3.リモートリポジトリーが変更される(リモートリポジトリー)
別のユーザーであるBさんが、Bさんの「ローカルリポジトリー」で行った作業を、「リモートリポジトリー」に反映しました。「リモートリポジトリー」は、以下のようになりました。
「Commit4」と「Commit5」をマージして、「Commit6」を生成しています。
この時点で、Aさんのリポジトリーは「2.」のままです。
4.リモートリポジトリーのフェッチ(Aさんのローカルリポジトリー)
ここでAさんは、「リモートリポジトリー」が変更されていることに気づき、作業も一区切りついたので、「リモートリポジトリー」をフェッチしました。

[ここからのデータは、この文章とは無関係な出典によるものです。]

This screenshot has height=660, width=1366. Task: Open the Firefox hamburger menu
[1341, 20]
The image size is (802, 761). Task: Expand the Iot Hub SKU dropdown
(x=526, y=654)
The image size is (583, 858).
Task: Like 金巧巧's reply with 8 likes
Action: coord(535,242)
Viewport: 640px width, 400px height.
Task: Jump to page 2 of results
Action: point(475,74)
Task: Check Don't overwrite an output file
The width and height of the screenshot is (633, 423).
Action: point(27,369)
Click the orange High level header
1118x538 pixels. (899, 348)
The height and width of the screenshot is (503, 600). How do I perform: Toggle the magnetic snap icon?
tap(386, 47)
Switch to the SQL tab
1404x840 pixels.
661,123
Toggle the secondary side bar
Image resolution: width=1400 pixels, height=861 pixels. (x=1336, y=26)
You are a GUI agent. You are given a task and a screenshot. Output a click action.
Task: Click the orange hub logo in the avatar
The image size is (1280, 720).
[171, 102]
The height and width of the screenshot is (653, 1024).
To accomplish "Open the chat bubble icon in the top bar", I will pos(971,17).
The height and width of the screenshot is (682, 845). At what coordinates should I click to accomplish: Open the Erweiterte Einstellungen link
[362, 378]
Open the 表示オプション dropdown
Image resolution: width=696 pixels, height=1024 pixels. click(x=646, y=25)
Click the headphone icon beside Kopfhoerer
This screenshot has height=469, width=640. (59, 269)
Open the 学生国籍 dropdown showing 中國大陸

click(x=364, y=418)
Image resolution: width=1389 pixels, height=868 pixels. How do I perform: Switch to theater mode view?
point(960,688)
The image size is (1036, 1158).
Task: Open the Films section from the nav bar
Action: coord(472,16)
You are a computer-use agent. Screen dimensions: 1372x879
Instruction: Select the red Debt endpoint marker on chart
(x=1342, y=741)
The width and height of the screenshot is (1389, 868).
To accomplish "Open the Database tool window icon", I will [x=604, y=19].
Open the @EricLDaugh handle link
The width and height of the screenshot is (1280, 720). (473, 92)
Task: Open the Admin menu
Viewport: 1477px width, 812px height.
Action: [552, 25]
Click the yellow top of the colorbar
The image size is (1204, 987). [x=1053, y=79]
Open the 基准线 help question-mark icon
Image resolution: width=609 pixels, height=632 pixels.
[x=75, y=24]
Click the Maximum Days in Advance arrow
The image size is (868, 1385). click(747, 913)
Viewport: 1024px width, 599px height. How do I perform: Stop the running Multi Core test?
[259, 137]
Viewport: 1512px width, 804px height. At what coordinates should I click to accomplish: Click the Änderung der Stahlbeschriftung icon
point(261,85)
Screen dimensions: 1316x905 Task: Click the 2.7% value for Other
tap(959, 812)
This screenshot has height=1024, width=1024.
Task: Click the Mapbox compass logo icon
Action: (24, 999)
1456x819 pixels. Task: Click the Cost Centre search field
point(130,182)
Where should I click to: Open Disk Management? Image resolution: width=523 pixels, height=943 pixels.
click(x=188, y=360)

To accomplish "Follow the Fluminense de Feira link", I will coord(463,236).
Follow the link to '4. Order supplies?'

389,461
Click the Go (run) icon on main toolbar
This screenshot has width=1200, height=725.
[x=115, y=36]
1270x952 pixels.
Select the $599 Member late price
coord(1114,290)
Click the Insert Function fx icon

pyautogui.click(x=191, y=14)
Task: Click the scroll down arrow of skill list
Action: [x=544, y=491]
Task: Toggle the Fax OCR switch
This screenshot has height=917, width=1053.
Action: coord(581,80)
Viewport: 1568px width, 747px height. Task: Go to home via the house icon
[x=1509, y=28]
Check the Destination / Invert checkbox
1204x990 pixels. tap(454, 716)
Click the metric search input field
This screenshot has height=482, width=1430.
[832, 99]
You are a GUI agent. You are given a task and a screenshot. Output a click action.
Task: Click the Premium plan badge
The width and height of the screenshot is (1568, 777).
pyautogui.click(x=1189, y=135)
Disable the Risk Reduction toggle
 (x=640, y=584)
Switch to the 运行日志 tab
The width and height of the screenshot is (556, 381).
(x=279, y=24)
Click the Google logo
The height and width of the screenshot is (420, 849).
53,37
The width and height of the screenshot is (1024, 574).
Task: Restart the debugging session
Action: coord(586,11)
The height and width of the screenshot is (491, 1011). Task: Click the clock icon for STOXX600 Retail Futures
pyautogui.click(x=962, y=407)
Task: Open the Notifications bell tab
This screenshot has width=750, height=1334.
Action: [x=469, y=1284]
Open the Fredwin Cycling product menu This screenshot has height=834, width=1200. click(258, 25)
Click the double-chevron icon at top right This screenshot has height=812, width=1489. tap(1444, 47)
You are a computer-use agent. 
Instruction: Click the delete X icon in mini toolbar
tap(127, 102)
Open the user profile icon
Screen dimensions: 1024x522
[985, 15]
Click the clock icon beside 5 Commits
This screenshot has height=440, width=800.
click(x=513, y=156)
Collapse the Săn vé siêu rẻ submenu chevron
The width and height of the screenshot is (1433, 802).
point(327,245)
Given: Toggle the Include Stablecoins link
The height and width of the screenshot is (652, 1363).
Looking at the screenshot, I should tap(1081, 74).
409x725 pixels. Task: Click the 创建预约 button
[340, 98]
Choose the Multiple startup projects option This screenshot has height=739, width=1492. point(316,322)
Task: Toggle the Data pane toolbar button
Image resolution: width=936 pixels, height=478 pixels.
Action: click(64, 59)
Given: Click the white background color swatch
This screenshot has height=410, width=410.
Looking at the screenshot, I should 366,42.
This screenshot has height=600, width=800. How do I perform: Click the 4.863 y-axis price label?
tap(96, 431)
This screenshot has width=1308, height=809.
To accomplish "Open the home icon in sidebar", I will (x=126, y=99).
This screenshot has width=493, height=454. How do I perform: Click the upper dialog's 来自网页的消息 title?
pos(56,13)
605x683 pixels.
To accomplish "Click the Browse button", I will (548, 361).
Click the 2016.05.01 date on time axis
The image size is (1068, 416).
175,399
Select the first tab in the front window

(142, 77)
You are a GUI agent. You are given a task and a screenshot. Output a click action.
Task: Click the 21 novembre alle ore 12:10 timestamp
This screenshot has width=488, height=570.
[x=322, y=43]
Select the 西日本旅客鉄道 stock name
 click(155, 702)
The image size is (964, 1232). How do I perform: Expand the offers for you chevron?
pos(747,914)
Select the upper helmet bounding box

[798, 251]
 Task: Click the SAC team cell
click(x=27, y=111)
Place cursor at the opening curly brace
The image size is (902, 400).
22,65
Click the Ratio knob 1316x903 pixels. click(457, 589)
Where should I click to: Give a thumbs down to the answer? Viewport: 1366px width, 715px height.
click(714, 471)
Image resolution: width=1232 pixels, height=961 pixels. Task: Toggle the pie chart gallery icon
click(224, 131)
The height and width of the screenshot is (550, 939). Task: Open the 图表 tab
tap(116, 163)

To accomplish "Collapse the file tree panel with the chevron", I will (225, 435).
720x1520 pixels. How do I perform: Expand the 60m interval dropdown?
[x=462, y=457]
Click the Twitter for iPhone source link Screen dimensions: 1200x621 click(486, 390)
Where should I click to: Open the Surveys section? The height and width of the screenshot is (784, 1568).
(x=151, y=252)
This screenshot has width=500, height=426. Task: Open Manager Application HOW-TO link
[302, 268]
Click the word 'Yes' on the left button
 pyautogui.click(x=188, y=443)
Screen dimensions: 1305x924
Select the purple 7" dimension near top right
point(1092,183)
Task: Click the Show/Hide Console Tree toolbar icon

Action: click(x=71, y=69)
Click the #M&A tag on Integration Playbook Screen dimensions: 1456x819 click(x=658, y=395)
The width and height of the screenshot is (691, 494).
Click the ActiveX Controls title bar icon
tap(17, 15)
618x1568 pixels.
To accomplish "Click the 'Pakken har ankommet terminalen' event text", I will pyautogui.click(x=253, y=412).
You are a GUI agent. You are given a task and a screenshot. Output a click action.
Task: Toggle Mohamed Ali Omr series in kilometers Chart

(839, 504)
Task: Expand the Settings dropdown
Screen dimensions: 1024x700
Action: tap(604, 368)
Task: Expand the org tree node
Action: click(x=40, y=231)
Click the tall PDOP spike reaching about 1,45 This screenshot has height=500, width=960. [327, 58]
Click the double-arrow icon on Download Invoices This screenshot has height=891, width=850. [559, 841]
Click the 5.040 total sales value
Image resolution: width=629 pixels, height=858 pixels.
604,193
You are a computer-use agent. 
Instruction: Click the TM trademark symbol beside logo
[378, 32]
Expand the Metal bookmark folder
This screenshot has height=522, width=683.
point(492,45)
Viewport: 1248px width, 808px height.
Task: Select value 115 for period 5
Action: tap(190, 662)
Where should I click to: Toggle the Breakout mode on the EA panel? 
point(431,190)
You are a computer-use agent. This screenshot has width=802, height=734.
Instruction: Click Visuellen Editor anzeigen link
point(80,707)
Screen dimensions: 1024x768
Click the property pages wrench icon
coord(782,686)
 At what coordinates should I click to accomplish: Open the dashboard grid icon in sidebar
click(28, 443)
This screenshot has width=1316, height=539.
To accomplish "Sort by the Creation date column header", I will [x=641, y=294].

Aさんは、「リモートリポジトリー」で行われた変更内容を、自分のブランチに取り込みたいと考え、「origin/master」ブランチと「My」ブランチをマージしました。
「Commit7」はマージコミットです。
5.コミットの取り消しとリベース(リモートリポジトリー)
その後Bさんが、「3.」で行った変更を取り消しリベースを行いました。まず「Commit6」を取り消し、「Commit5」と「Commit4」が存在するブランチをリベースしました。
リベース元のブランチは、「Commit4」があるブランチです。
リベース先のブランチは、「Commit5」があるブランチです。
「Commit6」を取り消したので、「Commit6」は削除されました。
リベースを行ったので「Commit4」は削除され、「Commit4’」が生成されました。
この時点で、Aさんのリポジトリーは「4.」のままです。
6.リモートリポジトリーをフェッチ(Aさんのローカルリポジトリー)
Aさんは、「リモートリポジトリー」をフェッチしました。すると、Aさんの「ローカルリポジトリー」は、以下のようになります。
サーバのリポジトリーでは削除されたはずの「Commit4」と「Commit6」が、Aさんの「ローカルリポジトリー」では有効なままです。
7.ブランチのマージ(Aさんのローカルリポジトリー)
Aさんは、「My」ブランチでの作業が完了しました。Aさんは、自分が行った作業を「リモートリポジトリー」へ反映するため、「origin/master」ブランチと「My」ブランチをマージしました。
Aさんのリポジトリーは、以下のようになります。
「Commit8」はマージコミットです。
8.ログの確認(Aさんのローカルリポジトリー)
Aさんは、自分が行った作業を「リモートリポジトリー」へ反映する前に、自分が行った変更内容と矛盾する変更内容がないか、 変更履歴を確認しました。この時、全く同じ変更内容が2つ表示されます。
「Commit4」の変更内容と「Commit4’」の変更内容です。
Aさんは混乱し、何が起きているのかよく分からない状況になります。
9.リモートリポジトリーへ反映(Aさんのローカルリポジトリー)
ここでもしAさんが、そのまま自分の「ローカルリポジトリー」を「リモートリポジトリー」に反映させたとします。そうすると、Bさんが削除したはずの「Commit4」と「Commit6」が「リモートリポジトリー」に追加されます。
こうなると、今度は他のユーザーもAさんと同じ混乱状況になります。
履歴の上書き
上記の例では、各ユーザーが異なる「リモートリポジトリー」の履歴を「ローカルリポジトリー」に保持していたため、「リモートリポジトリー」の履歴の上書きがAさんとBさんの間で行われていました。マージは履歴を追加していくため、ユーザーは新規に追加された履歴を確認すれば、何が変更されたのかを把握し易くなります。
一方リベースは履歴を改変してしまうため、ユーザーは新規に追加された履歴だけでなく、過去の履歴がどう変わったのか把握する必要があります。